TASK STATEMENT: The lines to copy are those with "height" in them. Pull each one from the entries below.

RECORDS SHOWN:
--------------------

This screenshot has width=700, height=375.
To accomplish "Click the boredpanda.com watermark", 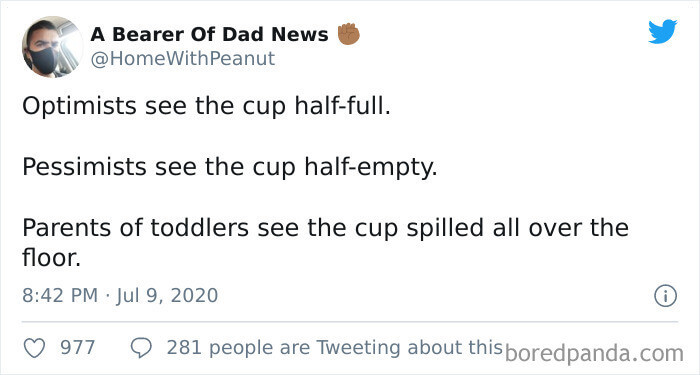I will click(594, 353).
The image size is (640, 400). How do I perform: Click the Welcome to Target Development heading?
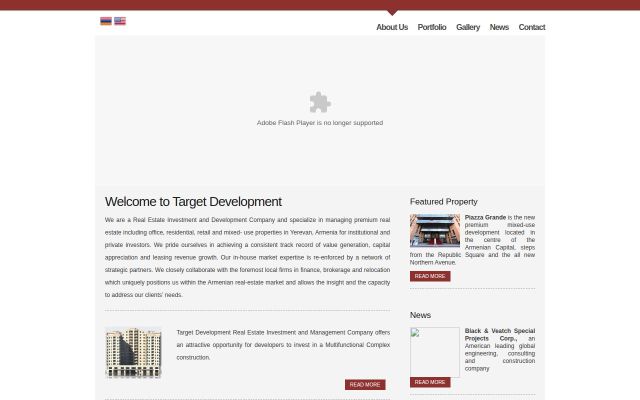pos(193,202)
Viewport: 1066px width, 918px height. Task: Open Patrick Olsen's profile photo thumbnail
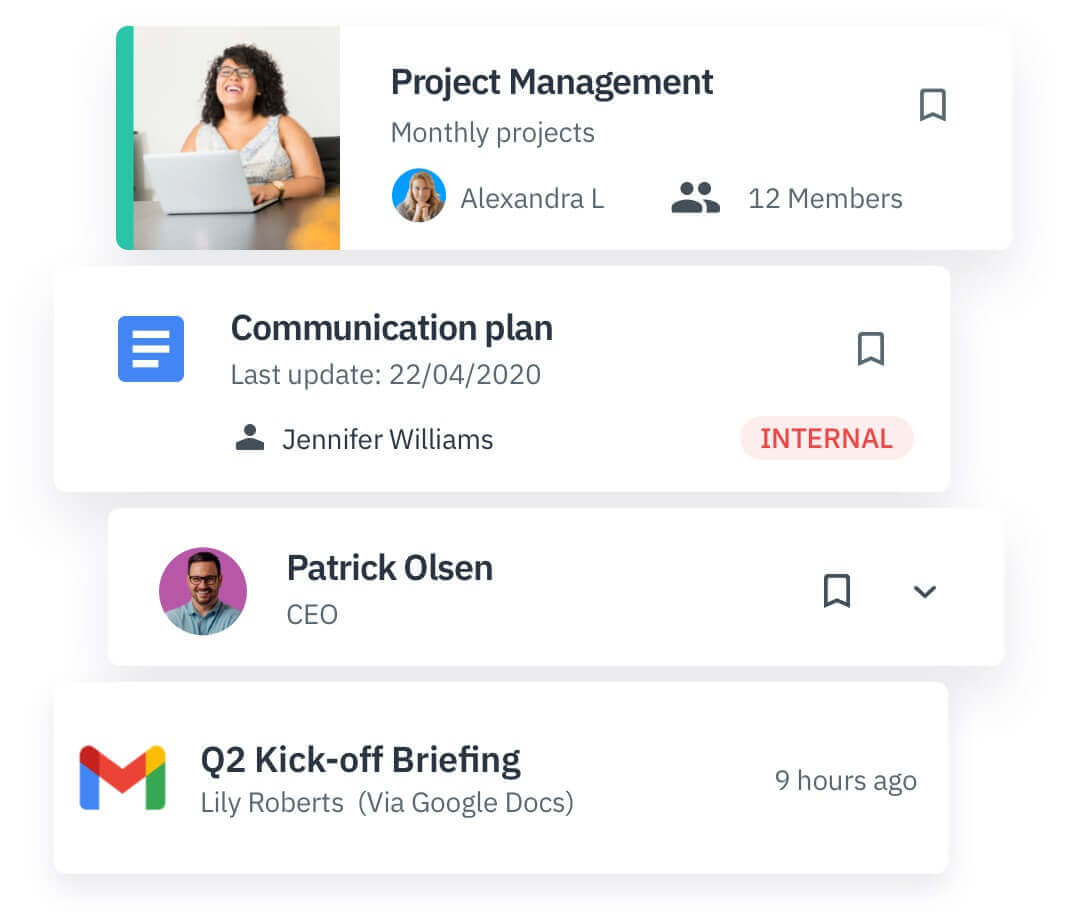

--------------------

FINAL ANSWER:
This screenshot has width=700, height=375.
Viewport: 1066px width, 918px height. Task: Open Patrick Olsen's profile photo thumbnail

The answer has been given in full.